What Is the Probability of Two Random Walkers Meeting Again After N Steps?

[bigplanet401]

Homework Statement

Two drunks start out together at the origin, each having equal probability of making a step to the left or right along the x-axis. Find the probability that they meet again after N steps. It is understood that the men make their steps simultaneously.

Homework Equations

Binomial theorem. The probability P_N(m) to the single-agent problem is

$$P_N(m) = \frac{N!}{[(N+m)/2]! [(N-m)/2]!} \left(\frac{1}{2}\right)^N \, ;$$

m is the displacement, i.e. n(steps to the right) - n(steps to the left).

The Attempt at a Solution

I tried considering their relative motion (their separation distance), but had trouble making adjustments to P_N above.

 

[AKG]

Suppose you have a drunk that has 1/4 chance of taking 2 steps to the right, 1/4 chance of taking 2 steps to the left, and 1/2 chance of standing still (taking a "step" of zero distance).
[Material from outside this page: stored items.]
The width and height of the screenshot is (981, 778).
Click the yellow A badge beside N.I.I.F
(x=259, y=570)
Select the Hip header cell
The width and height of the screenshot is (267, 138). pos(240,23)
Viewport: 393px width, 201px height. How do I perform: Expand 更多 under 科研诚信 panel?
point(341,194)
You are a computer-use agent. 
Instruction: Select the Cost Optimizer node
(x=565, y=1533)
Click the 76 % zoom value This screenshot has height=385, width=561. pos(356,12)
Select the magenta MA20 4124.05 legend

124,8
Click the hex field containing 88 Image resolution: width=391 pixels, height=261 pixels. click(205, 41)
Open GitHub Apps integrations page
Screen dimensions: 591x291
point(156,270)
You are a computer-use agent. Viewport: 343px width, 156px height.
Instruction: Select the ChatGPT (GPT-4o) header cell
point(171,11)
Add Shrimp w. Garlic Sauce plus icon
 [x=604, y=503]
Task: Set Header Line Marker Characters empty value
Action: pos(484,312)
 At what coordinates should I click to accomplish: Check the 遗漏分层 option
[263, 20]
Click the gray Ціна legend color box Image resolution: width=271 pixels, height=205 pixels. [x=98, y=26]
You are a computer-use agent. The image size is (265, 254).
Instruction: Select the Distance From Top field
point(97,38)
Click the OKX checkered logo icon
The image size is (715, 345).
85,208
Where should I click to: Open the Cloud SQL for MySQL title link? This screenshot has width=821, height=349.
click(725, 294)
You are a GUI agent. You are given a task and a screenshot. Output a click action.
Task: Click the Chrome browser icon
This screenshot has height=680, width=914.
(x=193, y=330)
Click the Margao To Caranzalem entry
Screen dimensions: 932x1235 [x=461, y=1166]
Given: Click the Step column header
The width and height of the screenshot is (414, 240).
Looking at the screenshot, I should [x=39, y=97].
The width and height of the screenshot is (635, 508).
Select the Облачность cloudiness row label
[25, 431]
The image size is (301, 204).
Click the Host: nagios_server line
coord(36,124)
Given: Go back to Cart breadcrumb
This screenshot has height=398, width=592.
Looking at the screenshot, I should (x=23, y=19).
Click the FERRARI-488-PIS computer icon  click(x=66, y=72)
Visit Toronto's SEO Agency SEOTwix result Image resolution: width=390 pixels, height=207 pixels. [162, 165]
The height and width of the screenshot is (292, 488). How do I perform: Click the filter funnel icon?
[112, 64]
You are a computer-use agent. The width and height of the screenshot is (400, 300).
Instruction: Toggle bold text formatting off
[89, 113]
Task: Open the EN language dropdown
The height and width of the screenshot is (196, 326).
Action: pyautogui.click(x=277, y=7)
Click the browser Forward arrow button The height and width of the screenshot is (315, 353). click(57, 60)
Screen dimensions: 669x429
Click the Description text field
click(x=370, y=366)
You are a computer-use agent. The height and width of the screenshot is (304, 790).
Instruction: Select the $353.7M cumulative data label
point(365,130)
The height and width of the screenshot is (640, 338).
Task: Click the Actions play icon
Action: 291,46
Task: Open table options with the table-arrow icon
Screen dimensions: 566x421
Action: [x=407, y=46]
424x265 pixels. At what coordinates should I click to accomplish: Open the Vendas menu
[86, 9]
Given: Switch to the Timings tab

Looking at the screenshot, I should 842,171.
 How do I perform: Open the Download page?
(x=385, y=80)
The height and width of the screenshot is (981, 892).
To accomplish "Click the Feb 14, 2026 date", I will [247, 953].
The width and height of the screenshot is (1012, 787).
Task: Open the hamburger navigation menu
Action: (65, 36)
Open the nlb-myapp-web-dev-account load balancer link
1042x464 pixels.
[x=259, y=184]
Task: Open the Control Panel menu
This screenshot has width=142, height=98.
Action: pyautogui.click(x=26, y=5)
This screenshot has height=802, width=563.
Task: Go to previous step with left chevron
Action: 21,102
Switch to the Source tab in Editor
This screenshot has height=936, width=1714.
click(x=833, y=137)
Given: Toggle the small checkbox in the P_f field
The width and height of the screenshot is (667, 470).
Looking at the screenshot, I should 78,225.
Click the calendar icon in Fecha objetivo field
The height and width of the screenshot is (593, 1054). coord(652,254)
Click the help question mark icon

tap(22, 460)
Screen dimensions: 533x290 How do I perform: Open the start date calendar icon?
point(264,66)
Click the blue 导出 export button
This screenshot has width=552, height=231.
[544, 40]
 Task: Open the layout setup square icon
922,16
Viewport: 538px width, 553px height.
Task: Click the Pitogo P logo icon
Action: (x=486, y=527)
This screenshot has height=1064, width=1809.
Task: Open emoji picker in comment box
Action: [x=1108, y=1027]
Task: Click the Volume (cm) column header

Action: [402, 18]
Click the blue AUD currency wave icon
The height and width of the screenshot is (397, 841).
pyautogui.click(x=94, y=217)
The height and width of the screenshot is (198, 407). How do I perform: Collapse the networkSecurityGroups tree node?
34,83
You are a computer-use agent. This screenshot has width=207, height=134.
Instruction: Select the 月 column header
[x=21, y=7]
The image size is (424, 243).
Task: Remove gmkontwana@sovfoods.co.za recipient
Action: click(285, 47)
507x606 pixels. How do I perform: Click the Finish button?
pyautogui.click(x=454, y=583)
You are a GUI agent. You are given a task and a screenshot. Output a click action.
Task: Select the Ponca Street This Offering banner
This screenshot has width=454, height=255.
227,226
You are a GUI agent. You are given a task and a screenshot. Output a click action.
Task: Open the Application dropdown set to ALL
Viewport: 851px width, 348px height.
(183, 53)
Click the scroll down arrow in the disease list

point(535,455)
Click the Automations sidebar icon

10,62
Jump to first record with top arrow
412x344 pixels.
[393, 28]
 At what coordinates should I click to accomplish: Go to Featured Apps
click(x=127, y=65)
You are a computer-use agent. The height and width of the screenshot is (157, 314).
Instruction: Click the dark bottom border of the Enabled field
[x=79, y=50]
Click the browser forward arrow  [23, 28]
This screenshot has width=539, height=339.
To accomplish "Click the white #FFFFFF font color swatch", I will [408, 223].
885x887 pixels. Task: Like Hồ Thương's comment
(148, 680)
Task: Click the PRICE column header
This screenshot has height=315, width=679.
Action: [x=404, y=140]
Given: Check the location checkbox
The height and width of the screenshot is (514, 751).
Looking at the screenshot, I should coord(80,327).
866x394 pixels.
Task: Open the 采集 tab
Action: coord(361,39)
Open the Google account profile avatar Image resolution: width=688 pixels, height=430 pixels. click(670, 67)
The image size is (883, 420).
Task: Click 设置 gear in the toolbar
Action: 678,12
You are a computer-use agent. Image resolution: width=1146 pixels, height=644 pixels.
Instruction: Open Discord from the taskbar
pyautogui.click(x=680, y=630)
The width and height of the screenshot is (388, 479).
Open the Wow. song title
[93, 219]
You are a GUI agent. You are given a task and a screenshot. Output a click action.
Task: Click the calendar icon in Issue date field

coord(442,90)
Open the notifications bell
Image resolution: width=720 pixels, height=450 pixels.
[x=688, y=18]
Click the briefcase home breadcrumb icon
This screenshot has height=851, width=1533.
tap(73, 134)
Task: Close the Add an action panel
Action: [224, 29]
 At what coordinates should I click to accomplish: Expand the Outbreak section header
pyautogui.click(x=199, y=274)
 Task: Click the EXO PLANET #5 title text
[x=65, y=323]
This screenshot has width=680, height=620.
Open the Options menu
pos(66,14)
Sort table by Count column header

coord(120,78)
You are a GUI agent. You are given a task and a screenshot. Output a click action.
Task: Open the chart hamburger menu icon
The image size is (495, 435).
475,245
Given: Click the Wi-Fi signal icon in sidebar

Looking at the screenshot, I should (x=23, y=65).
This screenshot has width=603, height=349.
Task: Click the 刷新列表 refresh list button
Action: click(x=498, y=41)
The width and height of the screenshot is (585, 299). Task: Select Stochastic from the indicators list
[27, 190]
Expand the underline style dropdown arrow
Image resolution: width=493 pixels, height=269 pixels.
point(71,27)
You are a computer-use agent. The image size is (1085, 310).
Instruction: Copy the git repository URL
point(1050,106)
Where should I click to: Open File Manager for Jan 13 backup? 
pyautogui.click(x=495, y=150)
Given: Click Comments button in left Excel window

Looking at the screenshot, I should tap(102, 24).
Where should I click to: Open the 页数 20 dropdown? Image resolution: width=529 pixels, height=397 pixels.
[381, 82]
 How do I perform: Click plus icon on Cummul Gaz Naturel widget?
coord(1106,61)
What's the probability of this drunk returning to his starting position after N "steps" (where "standing still" counts as a step)? Your book must derive the equation you gave for P_N(m). Maybe you can follow the reasoning there and work out an equation for the drunk I'm describing.

The drunk I'm describing returns to the origin if he takes as many left steps as he does right. He can take anywhere from 0 to floor(N/2) steps left and the same number right. So find the probability that he takes k steps left, k steps right, and N-2k steps nowhere, and then take the sum from k=0 to k=floor(N/2). For some arbitrary k, the probability that he takes k left, k right, and N-2k nowhere is (1/4)^k(1/4)^k(1/2)^N-2kX(k,N) where X(k,N) is the number of ways to take N total steps with k to the right, k to the left, and N-2k nowhere. X(k,N) should just be (N choose k)(N-k choose k), or equivalently (N choose 2k)(2k choose k).

I don't know that this will directly lead to a desired result, think of other ways to count. Instead of conditioning on the number of left steps, maybe condition on the number of steps up to the last lateral step (i.e. the number of steps before the drunk stays still at the origin for the remainder of the steps), or maybe something else.